Print out the full listing below, word for word.

[Data extracts]
'''

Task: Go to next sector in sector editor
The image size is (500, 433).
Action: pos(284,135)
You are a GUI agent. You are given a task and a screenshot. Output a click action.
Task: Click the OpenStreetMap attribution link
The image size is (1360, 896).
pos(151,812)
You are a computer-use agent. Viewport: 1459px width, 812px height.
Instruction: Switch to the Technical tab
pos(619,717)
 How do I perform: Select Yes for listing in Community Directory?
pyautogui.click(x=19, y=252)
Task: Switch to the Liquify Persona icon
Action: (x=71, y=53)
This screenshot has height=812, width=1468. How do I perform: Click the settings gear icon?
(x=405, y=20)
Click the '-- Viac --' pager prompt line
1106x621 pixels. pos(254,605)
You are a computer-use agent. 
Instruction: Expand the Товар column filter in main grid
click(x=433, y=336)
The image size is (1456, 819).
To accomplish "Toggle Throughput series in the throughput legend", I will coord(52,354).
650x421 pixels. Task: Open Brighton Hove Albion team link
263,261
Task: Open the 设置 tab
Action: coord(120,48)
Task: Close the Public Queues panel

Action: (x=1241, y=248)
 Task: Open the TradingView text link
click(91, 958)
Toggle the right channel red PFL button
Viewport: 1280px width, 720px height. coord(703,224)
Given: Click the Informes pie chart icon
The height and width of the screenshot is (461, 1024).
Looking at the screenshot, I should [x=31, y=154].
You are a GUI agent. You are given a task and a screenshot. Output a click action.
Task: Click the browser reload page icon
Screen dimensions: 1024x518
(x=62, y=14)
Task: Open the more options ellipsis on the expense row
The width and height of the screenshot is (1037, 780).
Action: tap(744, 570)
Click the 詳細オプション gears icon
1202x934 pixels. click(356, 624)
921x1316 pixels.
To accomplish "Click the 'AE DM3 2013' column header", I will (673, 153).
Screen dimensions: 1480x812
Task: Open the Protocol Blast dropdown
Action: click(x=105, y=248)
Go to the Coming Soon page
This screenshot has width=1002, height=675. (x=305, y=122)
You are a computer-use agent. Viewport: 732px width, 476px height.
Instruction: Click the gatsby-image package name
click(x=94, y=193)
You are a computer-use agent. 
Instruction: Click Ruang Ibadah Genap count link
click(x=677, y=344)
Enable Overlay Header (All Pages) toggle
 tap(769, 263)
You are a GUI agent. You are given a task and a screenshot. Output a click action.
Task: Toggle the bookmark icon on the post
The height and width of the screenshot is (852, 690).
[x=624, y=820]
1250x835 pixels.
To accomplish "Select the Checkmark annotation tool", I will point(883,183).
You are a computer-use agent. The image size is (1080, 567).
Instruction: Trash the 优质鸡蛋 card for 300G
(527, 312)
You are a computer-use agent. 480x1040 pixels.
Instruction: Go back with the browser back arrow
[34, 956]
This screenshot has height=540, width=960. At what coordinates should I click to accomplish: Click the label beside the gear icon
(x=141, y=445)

'''

[Response below]
Task: Go to next sector in sector editor
The image size is (500, 433).
Action: pos(284,135)
You are a GUI agent. You are given a task and a screenshot. Output a click action.
Task: Click the OpenStreetMap attribution link
The image size is (1360, 896).
pos(151,812)
You are a computer-use agent. Viewport: 1459px width, 812px height.
Instruction: Switch to the Technical tab
pos(619,717)
 How do I perform: Select Yes for listing in Community Directory?
pyautogui.click(x=19, y=252)
Task: Switch to the Liquify Persona icon
Action: (x=71, y=53)
This screenshot has height=812, width=1468. How do I perform: Click the settings gear icon?
(x=405, y=20)
Click the '-- Viac --' pager prompt line
1106x621 pixels. pos(254,605)
You are a computer-use agent. 
Instruction: Expand the Товар column filter in main grid
click(x=433, y=336)
The image size is (1456, 819).
To accomplish "Toggle Throughput series in the throughput legend", I will coord(52,354).
650x421 pixels. Task: Open Brighton Hove Albion team link
263,261
Task: Open the 设置 tab
Action: coord(120,48)
Task: Close the Public Queues panel

Action: (x=1241, y=248)
 Task: Open the TradingView text link
click(91, 958)
Toggle the right channel red PFL button
Viewport: 1280px width, 720px height. coord(703,224)
Given: Click the Informes pie chart icon
The height and width of the screenshot is (461, 1024).
Looking at the screenshot, I should [x=31, y=154].
You are a GUI agent. You are given a task and a screenshot. Output a click action.
Task: Click the browser reload page icon
Screen dimensions: 1024x518
(x=62, y=14)
Task: Open the more options ellipsis on the expense row
The width and height of the screenshot is (1037, 780).
Action: tap(744, 570)
Click the 詳細オプション gears icon
1202x934 pixels. click(356, 624)
921x1316 pixels.
To accomplish "Click the 'AE DM3 2013' column header", I will (673, 153).
Screen dimensions: 1480x812
Task: Open the Protocol Blast dropdown
Action: click(x=105, y=248)
Go to the Coming Soon page
This screenshot has width=1002, height=675. (x=305, y=122)
You are a computer-use agent. Viewport: 732px width, 476px height.
Instruction: Click the gatsby-image package name
click(x=94, y=193)
You are a computer-use agent. 
Instruction: Click Ruang Ibadah Genap count link
click(x=677, y=344)
Enable Overlay Header (All Pages) toggle
 tap(769, 263)
You are a GUI agent. You are given a task and a screenshot. Output a click action.
Task: Toggle the bookmark icon on the post
The height and width of the screenshot is (852, 690).
[x=624, y=820]
1250x835 pixels.
To accomplish "Select the Checkmark annotation tool", I will point(883,183).
You are a computer-use agent. The image size is (1080, 567).
Instruction: Trash the 优质鸡蛋 card for 300G
(527, 312)
You are a computer-use agent. 480x1040 pixels.
Instruction: Go back with the browser back arrow
[34, 956]
This screenshot has height=540, width=960. At what coordinates should I click to accomplish: Click the label beside the gear icon
(x=141, y=445)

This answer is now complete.